The IPO of Deliveroo follows hot on the heels of the changes in listing requirements proposed in the Budget by Rishi Sunak just a few weeks ago, which would allow founders and pre-IPO investors to retain super voting rights with their shareholdings and, as some critics have since suggested, erode London’s reputation as a beacon of good governance.
These dual share class structures have generated a lot of controversy over the pond in recent years. For example, Facebook’s Class B shareholders receive 10 votes for every share held, compared to just one vote for each share held of Class A stock.
As we mentioned in a blog a few weeks ago, while companies can list in London with these dual share class structures; they are precluded from having a premium listing i.e. being included in the FTSE 100 and FTSE 250. These new reforms would sweep away those restrictions meaning Deliveroo would likely automatically be included in the FTSE 100, although the backlash has already prompted it to suggest it will price its IPO at the lower end of its target range at about £7.6bn from the £8.8bn mooted initially.
Not everyone is happy at the prospect of being forced to invest in the firm though. The FT reports that some managers are already pushing the FCA to ensure that Deliveroo is not included in premium indices as they don’t want to be forced to include it in passive products that track the FTSE 100.
What was meant to herald a new dawn for the UK stock market – ushering in a wave of tech darlings following the listings of Moonpig and Trustpilot already this year – seems set instead to present a series of headaches for all involved.
All of this may also present a warning shot over the barracks to other tech firms looking to list in London with dual share class structures. If Deliveroo was to be excluded from premium indices, would others choose to follow after all? Blue Prism already recently announced it was considering ditching its UK listing and moving to the US, as it didn’t think UK investors understood tech firms.

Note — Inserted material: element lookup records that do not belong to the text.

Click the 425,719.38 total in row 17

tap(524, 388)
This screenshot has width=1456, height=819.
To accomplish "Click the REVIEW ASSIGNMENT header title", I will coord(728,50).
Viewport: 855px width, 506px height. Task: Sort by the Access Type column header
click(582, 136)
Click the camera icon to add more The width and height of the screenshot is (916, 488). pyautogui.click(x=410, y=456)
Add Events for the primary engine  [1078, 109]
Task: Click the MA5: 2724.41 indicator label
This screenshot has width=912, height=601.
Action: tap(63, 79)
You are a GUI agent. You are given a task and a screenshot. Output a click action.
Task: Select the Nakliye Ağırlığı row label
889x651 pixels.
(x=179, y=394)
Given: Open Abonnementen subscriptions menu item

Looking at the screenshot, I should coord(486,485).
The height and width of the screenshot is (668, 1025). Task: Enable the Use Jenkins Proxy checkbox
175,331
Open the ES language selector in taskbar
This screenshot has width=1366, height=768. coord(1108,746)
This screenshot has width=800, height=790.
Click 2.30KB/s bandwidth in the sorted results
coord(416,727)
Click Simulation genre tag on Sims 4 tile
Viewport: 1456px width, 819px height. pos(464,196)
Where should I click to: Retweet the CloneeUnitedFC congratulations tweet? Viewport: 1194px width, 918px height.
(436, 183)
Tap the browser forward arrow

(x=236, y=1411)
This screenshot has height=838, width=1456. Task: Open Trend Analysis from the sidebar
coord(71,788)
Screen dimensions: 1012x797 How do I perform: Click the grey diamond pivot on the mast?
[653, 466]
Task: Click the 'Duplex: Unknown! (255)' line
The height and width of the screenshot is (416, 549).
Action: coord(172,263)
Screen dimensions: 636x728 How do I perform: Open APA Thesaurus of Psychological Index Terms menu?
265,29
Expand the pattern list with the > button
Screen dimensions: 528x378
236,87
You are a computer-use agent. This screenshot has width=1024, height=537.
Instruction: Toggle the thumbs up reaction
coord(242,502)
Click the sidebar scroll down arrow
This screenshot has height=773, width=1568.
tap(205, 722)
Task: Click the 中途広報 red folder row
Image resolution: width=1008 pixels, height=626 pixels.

Yet, if shares in Deliveroo do end up performing well and becoming a success story of the UK market, yet many investors are excluded from sharing in that potential success by their asset manager, what does that mean for end-investors who are choosing passive products for a reason.
I’ve heard a number of managers talking on this very issue over the last few weeks – and there is an argument that permitting super voting shares for founders – who have been responsible for building the company and have a long term ownership mindset – could be acceptable. Key to this though, is the use of sunset clauses to ensure that the super charged shares revert to ordinary shares when sold or at a specific date.
Of course, Deliveroo is facing scrutiny beyond just its proposed share class structure. Couriers of the company, according to a study by the Independent Workers’ Union of Great Britain, are said to earn less than the minimum wage on an hourly basis.
From a communications perspective, there is clearly a case to be made on issues of governance if a company could potentially face regulatory scrutiny over its workforce – but if companies listing with dual share class structures receive such a backlash already, this may spell the end of hopes of an emerging tech boom in the UK before it’s even begun.